> TAREFA PROPOSTA A: Resuma o parágrafo do texto sobre a busca pessoal que começa com "A Terceira Seção do Superior Tribunal de Justiça", conservando os fatos principais.
> TAREFA PROPOSTA B: Dê a continuação do texto sobre a busca pessoal a partir do ponto em que ele termina.

> TRECHO PARA LEITURA:
##############################

Dr. Bruno Parentoni, advogado criminalista – Parentoni Advogados

Superior Tribunal de Justiça – STJ: Parâmetros para a busca pessoal e sua distinção para com a invasão domiciliar

A Terceira Seção do Superior Tribunal de Justiça, em julgamento de habeas corpus e sob relatoria do Ministro Rogerio Schietti Cruz, delimitou, de maneira unânime, as premissas da busca pessoal prevista no artigo 244 do Código de Processo Penal, bem como realizou importante distinção em relação à invasão domiciliar (busca sem mandado).

Trata-se de mais um importante precedente, decidido em sede de Habeas Corpus, que define os parâmetros de elemento de prova. Dessa vez em julgamento pelo órgão máximo de direito criminal da Corte da Cidadania.

O Ministro relator ressalta que a Sexta Turma do STJ já havia interpretado o referido dispositivo legal, inclusive estabelecendo critérios para a realização da busca pessoal: RHC n. 158.580/BA, Rel. Ministro Rogerio Schietti, 6ª T., DJe 25/4/2022.

##############################

> DADOS REGISTRADOS:
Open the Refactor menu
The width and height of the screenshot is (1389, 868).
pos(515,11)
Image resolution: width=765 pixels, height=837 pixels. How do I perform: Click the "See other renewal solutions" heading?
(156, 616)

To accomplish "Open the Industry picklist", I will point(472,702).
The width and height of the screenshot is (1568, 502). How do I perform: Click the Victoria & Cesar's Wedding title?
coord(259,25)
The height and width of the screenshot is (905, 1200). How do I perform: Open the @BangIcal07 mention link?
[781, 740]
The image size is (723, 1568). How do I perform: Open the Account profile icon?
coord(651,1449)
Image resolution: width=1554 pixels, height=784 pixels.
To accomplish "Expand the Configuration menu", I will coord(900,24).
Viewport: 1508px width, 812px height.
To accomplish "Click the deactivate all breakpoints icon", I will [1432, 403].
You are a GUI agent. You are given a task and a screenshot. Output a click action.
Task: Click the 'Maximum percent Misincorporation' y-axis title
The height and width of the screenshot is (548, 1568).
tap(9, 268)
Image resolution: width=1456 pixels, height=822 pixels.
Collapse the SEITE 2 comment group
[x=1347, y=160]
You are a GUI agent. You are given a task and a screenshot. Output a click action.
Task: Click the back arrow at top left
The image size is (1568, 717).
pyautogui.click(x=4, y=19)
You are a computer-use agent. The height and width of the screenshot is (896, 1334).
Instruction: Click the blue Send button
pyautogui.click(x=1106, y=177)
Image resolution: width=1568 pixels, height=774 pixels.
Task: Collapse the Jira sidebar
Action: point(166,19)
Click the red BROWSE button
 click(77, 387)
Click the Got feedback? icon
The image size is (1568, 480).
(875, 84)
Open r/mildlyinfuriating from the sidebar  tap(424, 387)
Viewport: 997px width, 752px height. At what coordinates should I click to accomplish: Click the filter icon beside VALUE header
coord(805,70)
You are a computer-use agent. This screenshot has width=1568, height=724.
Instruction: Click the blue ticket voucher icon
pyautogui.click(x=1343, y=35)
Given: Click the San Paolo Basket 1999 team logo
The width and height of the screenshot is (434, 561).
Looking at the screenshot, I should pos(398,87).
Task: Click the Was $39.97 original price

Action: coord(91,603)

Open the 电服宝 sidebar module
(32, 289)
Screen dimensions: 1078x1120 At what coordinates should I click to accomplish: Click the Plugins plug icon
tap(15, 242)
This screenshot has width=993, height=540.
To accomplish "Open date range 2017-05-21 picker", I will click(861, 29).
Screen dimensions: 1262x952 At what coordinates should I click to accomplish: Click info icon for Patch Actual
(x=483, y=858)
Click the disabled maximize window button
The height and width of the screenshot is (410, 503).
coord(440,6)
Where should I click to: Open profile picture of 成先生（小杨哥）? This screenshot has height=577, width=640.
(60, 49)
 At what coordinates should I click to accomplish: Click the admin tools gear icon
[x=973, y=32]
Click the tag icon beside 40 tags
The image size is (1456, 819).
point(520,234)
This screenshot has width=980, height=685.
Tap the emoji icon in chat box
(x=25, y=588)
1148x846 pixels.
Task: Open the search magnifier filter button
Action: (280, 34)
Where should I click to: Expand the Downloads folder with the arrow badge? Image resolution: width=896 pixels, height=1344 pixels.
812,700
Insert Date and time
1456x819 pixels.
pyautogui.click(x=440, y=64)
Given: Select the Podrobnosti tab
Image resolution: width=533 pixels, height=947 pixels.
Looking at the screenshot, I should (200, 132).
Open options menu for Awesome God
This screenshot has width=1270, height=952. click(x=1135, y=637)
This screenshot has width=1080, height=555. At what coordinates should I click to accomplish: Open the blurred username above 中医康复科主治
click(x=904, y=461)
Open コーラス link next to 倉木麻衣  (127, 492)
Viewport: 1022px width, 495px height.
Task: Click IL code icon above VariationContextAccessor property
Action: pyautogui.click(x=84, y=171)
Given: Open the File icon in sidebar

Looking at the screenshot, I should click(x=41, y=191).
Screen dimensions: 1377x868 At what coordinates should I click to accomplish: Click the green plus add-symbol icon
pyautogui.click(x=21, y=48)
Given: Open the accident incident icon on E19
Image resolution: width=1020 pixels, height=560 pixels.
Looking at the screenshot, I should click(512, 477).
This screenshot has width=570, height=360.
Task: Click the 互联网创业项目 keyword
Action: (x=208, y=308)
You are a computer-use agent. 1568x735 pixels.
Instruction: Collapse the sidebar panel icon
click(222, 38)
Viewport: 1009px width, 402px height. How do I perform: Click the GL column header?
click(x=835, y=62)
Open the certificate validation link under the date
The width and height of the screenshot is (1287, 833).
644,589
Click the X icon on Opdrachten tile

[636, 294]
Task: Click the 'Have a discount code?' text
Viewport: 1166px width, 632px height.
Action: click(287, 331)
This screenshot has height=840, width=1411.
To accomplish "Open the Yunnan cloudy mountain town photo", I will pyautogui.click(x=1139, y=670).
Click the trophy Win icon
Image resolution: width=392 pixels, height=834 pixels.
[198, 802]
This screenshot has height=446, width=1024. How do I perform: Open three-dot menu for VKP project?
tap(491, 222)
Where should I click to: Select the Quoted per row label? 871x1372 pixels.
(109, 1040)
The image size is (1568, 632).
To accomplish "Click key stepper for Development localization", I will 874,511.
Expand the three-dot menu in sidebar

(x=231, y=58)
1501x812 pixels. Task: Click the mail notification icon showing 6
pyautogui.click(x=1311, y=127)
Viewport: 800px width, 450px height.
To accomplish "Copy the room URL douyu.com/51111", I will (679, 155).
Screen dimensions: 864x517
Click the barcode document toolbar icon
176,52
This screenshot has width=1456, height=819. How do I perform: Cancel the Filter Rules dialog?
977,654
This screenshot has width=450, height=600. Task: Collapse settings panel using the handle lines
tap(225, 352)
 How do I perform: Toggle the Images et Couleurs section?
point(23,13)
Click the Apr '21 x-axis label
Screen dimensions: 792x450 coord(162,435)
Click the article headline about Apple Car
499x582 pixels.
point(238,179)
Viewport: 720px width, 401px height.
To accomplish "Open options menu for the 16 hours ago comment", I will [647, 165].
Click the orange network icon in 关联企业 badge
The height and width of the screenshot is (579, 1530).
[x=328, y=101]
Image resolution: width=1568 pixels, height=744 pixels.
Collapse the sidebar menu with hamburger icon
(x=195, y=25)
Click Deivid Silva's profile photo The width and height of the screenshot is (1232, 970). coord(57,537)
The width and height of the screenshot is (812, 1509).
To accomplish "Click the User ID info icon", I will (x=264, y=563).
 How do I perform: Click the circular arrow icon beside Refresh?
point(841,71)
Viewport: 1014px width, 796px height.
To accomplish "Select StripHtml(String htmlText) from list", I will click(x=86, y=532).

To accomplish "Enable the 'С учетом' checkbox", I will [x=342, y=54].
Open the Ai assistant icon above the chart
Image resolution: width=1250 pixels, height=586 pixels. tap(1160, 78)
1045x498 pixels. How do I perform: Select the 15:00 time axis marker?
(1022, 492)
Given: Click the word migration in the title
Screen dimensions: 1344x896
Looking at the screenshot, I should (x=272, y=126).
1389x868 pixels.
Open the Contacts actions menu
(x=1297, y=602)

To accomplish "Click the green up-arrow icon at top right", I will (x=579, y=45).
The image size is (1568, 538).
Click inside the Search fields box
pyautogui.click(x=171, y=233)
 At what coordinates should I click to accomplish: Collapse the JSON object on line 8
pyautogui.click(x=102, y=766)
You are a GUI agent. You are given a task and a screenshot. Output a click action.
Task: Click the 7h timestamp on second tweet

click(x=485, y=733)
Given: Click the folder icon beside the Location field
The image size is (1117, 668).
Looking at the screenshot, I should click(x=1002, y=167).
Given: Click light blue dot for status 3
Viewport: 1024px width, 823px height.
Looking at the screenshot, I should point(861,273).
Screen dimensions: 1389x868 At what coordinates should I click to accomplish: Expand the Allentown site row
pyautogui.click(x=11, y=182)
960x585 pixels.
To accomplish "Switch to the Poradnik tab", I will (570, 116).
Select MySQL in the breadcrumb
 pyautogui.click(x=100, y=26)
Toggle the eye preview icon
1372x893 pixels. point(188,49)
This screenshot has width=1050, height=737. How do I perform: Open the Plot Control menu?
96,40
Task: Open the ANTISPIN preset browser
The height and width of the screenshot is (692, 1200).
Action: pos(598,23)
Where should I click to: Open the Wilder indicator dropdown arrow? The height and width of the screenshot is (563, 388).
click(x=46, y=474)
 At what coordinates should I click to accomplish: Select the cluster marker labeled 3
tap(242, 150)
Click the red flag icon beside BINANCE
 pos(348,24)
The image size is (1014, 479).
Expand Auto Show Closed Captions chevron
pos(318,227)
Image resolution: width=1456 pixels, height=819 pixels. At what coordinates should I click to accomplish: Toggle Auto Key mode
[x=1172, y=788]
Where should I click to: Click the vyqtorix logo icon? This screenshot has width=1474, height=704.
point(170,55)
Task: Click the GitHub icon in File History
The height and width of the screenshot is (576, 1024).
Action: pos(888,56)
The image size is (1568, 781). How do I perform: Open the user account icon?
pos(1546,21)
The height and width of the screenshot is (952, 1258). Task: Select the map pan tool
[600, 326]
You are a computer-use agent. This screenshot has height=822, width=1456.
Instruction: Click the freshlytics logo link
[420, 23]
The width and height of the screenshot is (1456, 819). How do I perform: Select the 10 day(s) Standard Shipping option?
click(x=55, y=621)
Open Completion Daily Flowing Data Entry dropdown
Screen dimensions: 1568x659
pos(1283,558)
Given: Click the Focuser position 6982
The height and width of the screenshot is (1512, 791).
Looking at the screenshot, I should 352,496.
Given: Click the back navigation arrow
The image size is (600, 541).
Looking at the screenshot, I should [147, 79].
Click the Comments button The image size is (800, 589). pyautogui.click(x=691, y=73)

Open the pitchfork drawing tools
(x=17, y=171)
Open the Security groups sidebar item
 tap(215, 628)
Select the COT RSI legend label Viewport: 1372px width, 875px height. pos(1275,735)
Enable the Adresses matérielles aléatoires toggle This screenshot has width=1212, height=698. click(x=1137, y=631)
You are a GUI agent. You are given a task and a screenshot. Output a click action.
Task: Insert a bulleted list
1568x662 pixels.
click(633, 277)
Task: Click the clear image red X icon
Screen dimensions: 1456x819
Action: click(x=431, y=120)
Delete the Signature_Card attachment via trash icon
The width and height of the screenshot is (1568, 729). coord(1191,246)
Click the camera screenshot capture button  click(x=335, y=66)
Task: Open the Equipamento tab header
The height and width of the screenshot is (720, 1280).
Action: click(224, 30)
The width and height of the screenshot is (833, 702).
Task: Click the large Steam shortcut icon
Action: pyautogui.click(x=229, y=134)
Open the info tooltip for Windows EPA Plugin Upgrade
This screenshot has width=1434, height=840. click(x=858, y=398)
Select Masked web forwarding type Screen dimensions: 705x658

##############################

> RESPOSTA ESPERADA A: Em habeas corpus relatado pelo Ministro Rogerio Schietti Cruz, a Terceira Seção do STJ definiu, por unanimidade, as premissas da busca pessoal prevista no artigo 244 do Código de Processo Penal. Também a distinguiu da invasão domiciliar (busca sem mandado).

> RESPOSTA ESPERADA B:
E pontua que seguiu-se a esse julgamento uma profusão de decisões sobre o tema neste Superior Tribunal, nas quais, gradativamente, caso a caso, o conceito de fundada suspeita de posse de corpo de delito foi sendo concretizado em diversos contextos.

Enquanto em alguns desses contextos a posição da Seção já se consolidou razoavelmente – como, por exemplo, a insuficiência de menções genéricas a “atitude suspeita” ou ao “nervosismo” do acusado para justificar uma busca pessoal –, em outras situações ainda oscila a compreensão do colegiado quanto ao preenchimento (ou não) dos requisitos legais para a medida.

Nesse julgado, o relator buscou enfrentar se a repentina fuga de um individuo ao avistar uma guarnição policial é suficiente, ou não, para justificar a busca pessoal.

Ressaltou a dissonância de entendimento da matéria entre ministros das duas turmas e enfrentou minuciosamente a questão, formando uma compreensão consolidada da Corte sobre ela.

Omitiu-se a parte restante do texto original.